Entries for locating words and elements
......

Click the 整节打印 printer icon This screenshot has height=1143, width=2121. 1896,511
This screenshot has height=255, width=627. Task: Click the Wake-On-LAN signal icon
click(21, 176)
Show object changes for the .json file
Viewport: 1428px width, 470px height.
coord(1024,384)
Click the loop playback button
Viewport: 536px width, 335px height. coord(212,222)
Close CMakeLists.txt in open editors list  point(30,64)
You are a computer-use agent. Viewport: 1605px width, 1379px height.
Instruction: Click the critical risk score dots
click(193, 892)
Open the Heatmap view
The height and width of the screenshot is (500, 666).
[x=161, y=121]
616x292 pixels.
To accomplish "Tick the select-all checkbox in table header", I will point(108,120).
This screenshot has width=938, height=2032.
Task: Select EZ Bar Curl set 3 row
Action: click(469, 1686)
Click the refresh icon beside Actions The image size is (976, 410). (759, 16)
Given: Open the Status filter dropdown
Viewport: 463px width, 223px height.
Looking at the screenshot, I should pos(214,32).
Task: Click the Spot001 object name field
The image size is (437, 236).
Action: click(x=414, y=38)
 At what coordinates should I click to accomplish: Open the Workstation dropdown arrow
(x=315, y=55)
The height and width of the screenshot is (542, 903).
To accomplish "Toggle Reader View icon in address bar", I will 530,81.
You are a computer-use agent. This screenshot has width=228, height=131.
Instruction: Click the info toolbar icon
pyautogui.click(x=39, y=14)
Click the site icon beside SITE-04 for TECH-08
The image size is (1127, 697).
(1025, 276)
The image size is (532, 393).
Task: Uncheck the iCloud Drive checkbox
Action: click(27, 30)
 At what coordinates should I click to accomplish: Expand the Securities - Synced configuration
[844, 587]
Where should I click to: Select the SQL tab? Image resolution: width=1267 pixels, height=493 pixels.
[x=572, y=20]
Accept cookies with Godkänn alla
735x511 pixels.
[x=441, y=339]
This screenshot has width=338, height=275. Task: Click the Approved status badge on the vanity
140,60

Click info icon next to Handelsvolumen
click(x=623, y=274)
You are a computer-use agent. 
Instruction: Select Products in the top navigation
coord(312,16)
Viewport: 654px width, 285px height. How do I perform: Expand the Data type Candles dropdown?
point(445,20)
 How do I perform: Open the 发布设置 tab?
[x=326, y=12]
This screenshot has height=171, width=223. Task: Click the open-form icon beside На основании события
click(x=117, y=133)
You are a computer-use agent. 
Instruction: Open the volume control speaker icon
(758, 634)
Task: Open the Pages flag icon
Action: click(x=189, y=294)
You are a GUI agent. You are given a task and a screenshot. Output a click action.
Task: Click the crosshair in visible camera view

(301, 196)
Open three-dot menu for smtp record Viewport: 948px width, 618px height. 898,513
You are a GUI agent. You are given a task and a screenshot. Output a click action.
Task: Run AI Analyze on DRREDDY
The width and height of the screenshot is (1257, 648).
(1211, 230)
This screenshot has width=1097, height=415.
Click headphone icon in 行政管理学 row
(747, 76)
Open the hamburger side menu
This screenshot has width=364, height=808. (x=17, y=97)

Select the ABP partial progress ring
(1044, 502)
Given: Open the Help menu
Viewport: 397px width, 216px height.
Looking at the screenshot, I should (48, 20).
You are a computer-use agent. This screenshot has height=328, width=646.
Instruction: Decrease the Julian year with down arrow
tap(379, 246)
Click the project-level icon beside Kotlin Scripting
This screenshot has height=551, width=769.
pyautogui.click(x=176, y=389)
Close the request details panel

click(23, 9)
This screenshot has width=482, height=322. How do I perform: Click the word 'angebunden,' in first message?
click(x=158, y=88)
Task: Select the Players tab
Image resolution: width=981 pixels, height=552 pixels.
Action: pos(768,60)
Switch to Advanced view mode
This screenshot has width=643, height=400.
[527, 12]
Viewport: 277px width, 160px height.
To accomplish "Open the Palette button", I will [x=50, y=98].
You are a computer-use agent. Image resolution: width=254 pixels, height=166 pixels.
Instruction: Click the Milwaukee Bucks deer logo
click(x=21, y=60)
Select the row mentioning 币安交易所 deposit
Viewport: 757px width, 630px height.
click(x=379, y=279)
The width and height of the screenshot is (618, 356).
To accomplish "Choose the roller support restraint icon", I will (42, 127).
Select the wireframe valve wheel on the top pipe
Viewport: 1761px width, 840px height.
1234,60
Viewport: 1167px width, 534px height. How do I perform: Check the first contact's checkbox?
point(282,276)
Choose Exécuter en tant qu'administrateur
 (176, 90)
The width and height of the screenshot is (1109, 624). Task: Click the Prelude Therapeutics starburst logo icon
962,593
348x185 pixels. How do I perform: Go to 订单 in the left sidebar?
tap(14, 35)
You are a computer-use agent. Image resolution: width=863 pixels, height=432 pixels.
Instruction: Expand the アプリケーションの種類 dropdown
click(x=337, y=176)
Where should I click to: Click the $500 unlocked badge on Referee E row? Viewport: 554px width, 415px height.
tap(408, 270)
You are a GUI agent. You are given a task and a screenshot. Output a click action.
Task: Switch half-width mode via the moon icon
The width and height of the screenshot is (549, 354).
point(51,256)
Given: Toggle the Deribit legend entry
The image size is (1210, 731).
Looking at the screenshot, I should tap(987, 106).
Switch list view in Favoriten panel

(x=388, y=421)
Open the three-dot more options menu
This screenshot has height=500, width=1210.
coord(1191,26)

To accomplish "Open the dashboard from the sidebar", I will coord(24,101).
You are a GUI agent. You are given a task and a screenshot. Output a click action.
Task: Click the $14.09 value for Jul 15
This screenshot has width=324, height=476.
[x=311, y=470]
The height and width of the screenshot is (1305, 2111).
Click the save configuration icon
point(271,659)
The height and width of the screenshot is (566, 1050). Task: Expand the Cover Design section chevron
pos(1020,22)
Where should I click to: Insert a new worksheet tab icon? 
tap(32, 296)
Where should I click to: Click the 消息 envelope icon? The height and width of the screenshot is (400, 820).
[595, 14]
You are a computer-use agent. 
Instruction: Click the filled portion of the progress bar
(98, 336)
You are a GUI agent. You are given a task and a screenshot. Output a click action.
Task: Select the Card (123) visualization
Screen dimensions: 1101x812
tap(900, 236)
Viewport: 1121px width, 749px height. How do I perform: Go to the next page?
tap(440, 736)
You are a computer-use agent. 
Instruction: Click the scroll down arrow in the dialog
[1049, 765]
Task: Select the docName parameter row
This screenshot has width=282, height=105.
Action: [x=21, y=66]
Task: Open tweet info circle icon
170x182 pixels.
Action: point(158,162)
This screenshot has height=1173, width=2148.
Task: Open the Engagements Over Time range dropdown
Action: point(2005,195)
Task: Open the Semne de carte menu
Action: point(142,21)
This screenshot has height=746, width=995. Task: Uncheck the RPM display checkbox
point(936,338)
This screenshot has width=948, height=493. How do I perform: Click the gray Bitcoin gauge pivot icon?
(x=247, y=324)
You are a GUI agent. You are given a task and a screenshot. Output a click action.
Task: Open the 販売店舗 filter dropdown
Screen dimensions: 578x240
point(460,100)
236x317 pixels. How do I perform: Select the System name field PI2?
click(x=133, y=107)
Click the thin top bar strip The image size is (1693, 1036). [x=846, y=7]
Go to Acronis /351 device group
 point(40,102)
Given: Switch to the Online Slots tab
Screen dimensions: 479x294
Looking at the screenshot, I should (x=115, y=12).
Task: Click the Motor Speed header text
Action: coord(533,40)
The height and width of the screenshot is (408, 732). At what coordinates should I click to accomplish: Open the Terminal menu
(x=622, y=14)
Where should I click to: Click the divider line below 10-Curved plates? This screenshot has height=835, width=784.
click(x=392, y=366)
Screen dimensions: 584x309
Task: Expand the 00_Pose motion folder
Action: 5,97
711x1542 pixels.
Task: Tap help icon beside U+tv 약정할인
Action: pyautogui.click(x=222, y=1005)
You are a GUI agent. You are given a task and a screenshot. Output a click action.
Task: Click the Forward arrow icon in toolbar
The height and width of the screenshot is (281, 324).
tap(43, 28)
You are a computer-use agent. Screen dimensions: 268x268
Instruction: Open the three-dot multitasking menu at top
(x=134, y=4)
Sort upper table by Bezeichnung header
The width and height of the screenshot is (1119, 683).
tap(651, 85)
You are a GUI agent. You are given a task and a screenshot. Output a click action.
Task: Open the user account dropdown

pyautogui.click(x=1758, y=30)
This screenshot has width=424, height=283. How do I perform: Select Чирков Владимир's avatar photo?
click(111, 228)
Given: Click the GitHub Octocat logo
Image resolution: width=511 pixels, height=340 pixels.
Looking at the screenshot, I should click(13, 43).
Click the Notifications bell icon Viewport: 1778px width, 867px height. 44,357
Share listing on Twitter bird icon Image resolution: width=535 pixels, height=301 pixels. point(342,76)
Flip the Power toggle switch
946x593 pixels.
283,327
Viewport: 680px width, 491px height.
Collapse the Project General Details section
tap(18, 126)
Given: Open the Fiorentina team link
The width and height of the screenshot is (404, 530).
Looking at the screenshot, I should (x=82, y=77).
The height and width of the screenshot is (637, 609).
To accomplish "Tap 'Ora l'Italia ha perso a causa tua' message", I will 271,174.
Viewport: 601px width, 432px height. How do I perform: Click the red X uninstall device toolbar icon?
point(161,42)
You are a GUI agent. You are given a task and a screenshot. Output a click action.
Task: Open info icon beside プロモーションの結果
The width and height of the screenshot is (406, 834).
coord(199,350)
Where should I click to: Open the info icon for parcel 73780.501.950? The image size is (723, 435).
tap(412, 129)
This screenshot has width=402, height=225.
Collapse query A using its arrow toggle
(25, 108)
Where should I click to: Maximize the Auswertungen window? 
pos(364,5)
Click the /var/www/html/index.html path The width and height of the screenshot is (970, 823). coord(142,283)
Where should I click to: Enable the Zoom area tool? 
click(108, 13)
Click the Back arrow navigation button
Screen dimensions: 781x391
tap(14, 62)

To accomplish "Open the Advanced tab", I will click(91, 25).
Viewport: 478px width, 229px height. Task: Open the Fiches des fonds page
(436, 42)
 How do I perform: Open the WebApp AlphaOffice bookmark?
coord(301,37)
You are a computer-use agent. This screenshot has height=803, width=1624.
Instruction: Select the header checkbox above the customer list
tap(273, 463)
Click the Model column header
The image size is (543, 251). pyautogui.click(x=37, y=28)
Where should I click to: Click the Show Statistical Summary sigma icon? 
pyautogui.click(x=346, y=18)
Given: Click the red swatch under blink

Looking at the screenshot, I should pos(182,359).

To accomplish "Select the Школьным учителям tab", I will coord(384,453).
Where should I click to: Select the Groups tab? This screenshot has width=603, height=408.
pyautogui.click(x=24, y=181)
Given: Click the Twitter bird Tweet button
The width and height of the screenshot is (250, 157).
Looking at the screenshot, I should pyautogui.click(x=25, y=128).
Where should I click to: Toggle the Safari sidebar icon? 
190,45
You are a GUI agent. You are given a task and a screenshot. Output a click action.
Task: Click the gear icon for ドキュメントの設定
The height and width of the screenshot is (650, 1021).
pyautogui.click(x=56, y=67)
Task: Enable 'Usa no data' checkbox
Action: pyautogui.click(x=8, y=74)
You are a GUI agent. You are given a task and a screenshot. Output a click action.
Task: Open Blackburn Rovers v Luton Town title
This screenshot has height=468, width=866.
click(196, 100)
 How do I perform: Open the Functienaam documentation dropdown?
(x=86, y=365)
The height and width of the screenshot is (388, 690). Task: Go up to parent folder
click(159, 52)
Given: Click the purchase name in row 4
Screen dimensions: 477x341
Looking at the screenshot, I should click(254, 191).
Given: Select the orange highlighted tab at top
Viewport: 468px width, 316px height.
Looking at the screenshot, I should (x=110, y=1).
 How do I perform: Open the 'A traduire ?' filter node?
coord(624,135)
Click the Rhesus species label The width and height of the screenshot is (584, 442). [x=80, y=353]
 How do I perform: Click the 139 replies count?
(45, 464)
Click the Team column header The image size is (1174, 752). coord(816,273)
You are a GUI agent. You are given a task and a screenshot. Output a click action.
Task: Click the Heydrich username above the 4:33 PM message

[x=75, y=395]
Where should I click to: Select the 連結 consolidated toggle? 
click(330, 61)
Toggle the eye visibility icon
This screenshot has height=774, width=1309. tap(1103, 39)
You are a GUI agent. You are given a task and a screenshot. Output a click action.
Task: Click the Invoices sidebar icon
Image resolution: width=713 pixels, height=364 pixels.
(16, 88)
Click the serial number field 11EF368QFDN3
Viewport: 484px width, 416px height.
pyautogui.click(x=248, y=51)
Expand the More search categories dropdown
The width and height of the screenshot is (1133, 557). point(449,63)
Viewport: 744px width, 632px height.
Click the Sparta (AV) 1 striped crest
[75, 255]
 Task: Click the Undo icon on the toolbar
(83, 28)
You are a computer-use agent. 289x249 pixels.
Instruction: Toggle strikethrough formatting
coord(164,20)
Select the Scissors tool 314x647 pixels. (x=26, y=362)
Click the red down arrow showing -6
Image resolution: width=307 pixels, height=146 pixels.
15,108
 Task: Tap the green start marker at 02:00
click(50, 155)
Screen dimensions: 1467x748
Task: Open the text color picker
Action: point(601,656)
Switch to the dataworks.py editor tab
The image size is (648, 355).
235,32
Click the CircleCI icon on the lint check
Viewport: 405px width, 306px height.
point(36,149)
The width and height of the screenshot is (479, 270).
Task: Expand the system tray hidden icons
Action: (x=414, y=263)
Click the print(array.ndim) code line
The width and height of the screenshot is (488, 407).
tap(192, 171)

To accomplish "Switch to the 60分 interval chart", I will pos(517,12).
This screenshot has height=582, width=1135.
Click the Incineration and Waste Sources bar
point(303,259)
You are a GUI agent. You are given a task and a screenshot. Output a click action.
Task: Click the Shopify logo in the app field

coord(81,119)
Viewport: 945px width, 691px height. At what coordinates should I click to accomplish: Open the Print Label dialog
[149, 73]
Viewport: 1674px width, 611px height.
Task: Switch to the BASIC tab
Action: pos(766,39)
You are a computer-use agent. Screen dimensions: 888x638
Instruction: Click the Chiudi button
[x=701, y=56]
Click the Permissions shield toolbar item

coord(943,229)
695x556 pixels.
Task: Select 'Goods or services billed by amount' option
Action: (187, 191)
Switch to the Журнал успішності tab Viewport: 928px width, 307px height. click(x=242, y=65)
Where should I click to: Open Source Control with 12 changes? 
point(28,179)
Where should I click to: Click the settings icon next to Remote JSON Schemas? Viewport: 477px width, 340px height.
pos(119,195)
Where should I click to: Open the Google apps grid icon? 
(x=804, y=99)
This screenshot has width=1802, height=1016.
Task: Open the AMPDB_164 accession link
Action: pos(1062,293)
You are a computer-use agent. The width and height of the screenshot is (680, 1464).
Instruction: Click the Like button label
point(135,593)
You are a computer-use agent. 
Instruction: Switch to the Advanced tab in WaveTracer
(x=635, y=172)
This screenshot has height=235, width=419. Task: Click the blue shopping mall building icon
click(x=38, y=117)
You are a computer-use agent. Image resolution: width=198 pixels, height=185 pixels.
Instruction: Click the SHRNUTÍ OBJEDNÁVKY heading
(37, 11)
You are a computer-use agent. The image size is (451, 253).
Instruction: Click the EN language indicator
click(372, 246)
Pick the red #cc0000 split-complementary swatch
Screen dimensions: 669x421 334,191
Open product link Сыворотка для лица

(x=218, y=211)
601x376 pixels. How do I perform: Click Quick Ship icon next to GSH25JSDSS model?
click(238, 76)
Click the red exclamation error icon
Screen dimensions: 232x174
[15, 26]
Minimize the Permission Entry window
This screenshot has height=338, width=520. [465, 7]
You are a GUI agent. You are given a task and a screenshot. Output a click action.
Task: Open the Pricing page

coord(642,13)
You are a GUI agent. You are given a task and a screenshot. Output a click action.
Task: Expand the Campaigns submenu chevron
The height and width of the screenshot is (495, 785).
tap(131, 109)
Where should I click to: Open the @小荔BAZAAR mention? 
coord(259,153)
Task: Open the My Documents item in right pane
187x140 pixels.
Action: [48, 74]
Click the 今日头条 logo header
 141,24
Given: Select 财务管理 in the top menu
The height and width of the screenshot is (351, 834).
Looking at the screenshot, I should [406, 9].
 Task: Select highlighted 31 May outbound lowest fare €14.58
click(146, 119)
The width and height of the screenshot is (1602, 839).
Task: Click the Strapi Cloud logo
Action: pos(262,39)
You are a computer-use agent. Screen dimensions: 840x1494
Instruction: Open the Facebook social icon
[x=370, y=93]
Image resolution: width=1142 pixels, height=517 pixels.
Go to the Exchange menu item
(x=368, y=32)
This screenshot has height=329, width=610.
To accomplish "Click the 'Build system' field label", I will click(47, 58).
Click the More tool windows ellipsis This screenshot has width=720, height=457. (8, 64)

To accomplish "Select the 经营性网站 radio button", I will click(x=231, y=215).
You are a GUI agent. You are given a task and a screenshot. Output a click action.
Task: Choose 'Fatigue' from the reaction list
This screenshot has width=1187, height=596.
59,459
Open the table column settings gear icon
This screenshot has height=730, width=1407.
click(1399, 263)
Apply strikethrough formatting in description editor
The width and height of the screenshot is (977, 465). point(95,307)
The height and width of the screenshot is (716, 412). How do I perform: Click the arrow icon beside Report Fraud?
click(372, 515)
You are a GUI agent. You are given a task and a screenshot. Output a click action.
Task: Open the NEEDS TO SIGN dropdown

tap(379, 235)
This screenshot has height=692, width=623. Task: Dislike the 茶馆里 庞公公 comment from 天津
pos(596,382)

......

## SHORT EXERCISE
Arrange the records from the line with "Toggle the eye visibility icon" to the line with "Action: (x=414, y=263)" as a Markdown table with the columns Row and Line, numbering each line and leaving out blank lines.

## PROBLEM SOLUTION
| Row | Line |
|---|---|
| 1 | Toggle the eye visibility icon |
| 2 | This screenshot has height=774, width=1309. tap(1103, 39) |
| 3 | You are a GUI agent. You are given a task and a screenshot. Output a click action. |
| 4 | Task: Click the Invoices sidebar icon |
| 5 | Image resolution: width=713 pixels, height=364 pixels. |
| 6 | (16, 88) |
| 7 | Click the serial number field 11EF368QFDN3 |
| 8 | Viewport: 484px width, 416px height. |
| 9 | pyautogui.click(x=248, y=51) |
| 10 | Expand the More search categories dropdown |
| 11 | The width and height of the screenshot is (1133, 557). point(449,63) |
| 12 | Viewport: 744px width, 632px height. |
| 13 | Click the Sparta (AV) 1 striped crest |
| 14 | [75, 255] |
| 15 |  Task: Click the Undo icon on the toolbar |
| 16 | (83, 28) |
| 17 | You are a computer-use agent. 289x249 pixels. |
| 18 | Instruction: Toggle strikethrough formatting |
| 19 | coord(164,20) |
| 20 | Select the Scissors tool 314x647 pixels. (x=26, y=362) |
| 21 | Click the red down arrow showing -6 |
| 22 | Image resolution: width=307 pixels, height=146 pixels. |
| 23 | 15,108 |
| 24 |  Task: Tap the green start marker at 02:00 |
| 25 | click(50, 155) |
| 26 | Screen dimensions: 1467x748 |
| 27 | Task: Open the text color picker |
| 28 | Action: point(601,656) |
| 29 | Switch to the dataworks.py editor tab |
| 30 | The image size is (648, 355). |
| 31 | 235,32 |
| 32 | Click the CircleCI icon on the lint check |
| 33 | Viewport: 405px width, 306px height. |
| 34 | point(36,149) |
| 35 | The width and height of the screenshot is (479, 270). |
| 36 | Task: Expand the system tray hidden icons |
| 37 | Action: (x=414, y=263) |